◆ ASSIGNMENT: Reproduce word for word, from the entries below, the line with "Viewport: 187px width, 208px height.", the line with "The width and height of the screenshot is (637, 311).", and every line between them, and nothing more.

================

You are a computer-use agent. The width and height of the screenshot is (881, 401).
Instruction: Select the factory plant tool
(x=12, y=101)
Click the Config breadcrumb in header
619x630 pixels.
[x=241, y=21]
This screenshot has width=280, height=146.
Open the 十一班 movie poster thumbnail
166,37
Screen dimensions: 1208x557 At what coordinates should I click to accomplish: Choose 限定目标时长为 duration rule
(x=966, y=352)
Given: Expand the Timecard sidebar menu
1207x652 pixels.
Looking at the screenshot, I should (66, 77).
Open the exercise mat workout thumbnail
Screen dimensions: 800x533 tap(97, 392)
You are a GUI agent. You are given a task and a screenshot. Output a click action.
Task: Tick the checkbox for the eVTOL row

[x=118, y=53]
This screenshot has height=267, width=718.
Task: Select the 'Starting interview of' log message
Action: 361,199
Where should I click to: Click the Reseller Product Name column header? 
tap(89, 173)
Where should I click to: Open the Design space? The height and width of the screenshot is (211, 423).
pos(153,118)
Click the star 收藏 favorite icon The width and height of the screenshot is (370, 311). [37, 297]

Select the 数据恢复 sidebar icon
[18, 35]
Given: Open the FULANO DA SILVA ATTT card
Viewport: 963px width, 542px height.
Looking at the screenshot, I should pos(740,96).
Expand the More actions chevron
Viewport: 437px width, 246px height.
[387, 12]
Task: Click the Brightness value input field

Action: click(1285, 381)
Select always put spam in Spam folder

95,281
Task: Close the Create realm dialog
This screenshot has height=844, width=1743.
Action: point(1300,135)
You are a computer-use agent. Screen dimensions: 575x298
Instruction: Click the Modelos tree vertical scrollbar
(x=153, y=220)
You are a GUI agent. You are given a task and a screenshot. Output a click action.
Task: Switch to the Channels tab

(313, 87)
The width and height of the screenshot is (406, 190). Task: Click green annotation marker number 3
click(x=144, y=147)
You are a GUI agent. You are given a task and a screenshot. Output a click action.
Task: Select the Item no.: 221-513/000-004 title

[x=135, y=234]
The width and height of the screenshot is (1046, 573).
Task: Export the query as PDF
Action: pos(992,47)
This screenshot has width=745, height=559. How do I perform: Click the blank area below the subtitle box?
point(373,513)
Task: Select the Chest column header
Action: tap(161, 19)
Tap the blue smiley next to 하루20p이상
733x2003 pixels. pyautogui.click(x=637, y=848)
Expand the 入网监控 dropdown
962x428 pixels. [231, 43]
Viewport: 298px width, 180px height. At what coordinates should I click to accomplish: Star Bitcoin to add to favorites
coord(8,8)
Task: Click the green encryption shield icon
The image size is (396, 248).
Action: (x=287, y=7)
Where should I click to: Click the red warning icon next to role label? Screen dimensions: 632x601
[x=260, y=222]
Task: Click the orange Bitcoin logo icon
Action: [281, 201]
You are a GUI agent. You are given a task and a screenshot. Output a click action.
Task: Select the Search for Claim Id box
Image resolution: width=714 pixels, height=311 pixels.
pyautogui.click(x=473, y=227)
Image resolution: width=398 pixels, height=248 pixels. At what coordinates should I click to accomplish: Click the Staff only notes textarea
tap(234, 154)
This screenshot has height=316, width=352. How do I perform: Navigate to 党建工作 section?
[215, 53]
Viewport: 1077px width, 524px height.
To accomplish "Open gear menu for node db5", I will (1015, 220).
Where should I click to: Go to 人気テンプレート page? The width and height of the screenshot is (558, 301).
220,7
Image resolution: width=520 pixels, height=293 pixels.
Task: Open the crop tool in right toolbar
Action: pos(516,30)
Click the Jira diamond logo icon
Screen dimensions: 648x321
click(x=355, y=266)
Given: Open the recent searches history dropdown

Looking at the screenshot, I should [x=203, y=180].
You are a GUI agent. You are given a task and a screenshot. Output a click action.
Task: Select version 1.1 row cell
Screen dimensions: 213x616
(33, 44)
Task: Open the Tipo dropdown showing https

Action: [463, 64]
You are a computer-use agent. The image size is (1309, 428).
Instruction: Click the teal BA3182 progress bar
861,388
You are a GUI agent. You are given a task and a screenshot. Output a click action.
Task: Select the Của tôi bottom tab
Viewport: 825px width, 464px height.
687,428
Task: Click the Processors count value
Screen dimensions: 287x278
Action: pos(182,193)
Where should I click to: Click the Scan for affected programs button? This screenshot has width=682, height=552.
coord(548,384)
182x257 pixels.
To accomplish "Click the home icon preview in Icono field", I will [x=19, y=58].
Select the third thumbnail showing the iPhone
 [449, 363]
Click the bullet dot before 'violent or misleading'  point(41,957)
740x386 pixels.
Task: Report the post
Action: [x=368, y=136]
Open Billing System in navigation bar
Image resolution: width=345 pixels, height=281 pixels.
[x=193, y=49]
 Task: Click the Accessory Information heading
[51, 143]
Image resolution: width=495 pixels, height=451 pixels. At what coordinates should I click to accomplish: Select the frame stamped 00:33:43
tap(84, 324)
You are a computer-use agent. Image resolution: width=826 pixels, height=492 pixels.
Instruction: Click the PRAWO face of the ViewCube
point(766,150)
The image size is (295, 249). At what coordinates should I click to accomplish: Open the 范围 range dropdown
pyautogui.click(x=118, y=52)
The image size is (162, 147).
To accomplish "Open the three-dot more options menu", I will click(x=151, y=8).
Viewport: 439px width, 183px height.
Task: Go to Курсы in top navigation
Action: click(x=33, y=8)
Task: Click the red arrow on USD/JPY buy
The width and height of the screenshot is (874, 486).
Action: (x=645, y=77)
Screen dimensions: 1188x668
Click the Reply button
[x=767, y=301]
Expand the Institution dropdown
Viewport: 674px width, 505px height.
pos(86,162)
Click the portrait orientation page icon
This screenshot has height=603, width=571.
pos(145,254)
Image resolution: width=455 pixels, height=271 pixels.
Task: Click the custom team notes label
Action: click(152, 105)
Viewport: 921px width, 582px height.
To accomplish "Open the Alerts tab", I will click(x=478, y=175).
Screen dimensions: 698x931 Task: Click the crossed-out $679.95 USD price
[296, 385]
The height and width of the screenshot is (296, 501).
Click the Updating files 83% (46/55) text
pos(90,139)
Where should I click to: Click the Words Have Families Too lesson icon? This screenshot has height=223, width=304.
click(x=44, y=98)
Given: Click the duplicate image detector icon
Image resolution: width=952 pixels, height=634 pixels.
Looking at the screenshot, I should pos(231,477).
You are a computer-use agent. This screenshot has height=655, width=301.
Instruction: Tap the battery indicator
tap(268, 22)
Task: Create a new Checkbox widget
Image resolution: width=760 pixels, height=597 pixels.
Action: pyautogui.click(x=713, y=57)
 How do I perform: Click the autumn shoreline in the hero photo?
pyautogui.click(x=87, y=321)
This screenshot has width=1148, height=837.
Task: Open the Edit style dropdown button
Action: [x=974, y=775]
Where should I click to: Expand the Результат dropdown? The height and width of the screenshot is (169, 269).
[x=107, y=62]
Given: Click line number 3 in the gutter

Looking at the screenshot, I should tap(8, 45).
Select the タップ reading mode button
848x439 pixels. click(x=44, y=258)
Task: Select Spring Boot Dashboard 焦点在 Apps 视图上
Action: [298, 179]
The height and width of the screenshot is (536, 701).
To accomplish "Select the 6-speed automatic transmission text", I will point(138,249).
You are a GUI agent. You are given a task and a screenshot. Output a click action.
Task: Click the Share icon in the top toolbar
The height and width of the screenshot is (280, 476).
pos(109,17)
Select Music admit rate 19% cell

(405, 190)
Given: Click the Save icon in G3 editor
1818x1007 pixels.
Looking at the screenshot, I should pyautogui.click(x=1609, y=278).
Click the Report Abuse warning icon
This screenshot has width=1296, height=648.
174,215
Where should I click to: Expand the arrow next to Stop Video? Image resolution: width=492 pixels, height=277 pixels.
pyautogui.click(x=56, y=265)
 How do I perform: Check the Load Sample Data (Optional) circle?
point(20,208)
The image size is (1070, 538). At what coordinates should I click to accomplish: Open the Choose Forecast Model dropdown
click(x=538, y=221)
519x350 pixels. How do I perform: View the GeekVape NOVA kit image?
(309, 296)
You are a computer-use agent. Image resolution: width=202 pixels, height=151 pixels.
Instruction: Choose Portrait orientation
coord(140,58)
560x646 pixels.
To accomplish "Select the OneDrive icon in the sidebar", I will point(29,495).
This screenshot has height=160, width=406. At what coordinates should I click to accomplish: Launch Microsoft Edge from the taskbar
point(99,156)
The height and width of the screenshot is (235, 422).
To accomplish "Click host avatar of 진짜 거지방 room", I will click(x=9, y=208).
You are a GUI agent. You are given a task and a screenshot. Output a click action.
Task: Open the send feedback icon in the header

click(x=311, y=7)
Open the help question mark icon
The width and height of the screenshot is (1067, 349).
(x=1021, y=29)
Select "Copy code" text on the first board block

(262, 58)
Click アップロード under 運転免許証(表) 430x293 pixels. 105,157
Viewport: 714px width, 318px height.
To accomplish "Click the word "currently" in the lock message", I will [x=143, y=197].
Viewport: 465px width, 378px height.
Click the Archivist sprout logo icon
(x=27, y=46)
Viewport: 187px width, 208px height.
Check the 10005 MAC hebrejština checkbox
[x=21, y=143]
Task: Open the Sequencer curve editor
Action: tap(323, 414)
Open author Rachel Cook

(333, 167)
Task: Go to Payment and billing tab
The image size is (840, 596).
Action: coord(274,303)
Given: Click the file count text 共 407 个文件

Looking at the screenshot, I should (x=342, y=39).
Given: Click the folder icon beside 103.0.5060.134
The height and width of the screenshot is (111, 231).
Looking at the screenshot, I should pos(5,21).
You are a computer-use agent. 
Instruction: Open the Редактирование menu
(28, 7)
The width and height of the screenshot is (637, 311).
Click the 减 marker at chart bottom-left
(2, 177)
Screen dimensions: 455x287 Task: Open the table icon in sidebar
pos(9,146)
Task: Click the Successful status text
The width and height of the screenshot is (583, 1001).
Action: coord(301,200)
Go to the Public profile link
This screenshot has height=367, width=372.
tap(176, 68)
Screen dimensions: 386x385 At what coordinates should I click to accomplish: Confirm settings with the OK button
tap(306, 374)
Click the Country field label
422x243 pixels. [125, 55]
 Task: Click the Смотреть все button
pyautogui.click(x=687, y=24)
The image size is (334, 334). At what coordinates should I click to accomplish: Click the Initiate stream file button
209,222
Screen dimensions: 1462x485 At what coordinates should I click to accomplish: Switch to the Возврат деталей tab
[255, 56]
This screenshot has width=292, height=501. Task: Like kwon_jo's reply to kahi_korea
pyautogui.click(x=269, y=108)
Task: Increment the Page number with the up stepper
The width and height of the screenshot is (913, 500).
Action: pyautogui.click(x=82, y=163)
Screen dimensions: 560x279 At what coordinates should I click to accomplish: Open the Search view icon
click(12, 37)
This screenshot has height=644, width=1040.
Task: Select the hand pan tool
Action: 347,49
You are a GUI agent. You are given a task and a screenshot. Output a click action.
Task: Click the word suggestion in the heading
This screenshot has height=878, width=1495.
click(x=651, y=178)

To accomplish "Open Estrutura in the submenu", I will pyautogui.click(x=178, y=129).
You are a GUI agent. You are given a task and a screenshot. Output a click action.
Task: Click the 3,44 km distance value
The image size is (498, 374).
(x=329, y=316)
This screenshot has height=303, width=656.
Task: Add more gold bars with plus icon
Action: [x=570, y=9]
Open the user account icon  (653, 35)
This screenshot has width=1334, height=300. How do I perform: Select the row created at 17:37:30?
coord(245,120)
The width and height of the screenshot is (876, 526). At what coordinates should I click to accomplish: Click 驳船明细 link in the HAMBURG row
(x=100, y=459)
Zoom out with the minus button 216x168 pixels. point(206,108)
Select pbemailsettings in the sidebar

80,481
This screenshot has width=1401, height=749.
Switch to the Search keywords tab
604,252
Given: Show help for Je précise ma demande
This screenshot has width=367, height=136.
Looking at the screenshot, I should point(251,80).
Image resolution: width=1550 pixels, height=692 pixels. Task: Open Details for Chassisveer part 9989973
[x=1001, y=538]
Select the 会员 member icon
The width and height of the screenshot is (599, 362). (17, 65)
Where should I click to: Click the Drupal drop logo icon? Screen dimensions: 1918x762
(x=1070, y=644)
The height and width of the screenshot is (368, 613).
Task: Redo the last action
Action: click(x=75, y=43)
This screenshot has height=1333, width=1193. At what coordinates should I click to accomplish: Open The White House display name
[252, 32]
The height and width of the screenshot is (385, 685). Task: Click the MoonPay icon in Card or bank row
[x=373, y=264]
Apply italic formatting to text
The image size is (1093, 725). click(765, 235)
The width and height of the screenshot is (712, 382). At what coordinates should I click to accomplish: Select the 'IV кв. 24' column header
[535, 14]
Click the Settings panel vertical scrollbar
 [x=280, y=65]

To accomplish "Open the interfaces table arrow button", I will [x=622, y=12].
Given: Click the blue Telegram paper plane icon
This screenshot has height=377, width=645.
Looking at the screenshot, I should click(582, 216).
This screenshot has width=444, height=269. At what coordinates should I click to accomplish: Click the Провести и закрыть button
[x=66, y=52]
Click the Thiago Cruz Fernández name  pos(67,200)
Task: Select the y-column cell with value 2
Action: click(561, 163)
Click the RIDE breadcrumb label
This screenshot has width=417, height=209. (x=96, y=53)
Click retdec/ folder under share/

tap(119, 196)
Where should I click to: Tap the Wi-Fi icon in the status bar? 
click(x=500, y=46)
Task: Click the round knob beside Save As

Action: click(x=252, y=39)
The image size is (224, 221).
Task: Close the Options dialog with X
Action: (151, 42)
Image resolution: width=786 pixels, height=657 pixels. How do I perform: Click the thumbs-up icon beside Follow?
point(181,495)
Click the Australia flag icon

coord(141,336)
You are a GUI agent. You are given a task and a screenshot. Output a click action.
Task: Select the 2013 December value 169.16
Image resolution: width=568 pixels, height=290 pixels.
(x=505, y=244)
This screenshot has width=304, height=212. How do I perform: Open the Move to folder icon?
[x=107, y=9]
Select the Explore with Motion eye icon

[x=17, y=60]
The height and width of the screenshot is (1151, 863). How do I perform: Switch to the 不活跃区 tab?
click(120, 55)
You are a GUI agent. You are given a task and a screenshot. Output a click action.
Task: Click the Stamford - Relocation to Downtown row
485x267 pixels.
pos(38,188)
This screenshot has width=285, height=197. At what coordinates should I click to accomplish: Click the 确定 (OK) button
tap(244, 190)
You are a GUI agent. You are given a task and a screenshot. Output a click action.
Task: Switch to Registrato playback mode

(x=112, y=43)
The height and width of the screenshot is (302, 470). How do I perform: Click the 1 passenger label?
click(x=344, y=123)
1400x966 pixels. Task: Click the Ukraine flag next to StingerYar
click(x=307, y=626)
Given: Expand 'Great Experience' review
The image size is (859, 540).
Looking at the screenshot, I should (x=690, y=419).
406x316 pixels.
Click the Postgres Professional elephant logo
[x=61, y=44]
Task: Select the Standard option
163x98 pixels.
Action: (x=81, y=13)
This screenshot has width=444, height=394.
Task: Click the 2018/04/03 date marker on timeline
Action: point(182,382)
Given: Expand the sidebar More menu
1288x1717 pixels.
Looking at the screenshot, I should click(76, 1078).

================

◆ FINISHED EXERCISE:
Viewport: 187px width, 208px height.
Check the 10005 MAC hebrejština checkbox
[x=21, y=143]
Task: Open the Sequencer curve editor
Action: tap(323, 414)
Open author Rachel Cook

(333, 167)
Task: Go to Payment and billing tab
The image size is (840, 596).
Action: coord(274,303)
Given: Click the file count text 共 407 个文件

Looking at the screenshot, I should (x=342, y=39).
Given: Click the folder icon beside 103.0.5060.134
The height and width of the screenshot is (111, 231).
Looking at the screenshot, I should pos(5,21).
You are a computer-use agent. 
Instruction: Open the Редактирование menu
(28, 7)
The width and height of the screenshot is (637, 311).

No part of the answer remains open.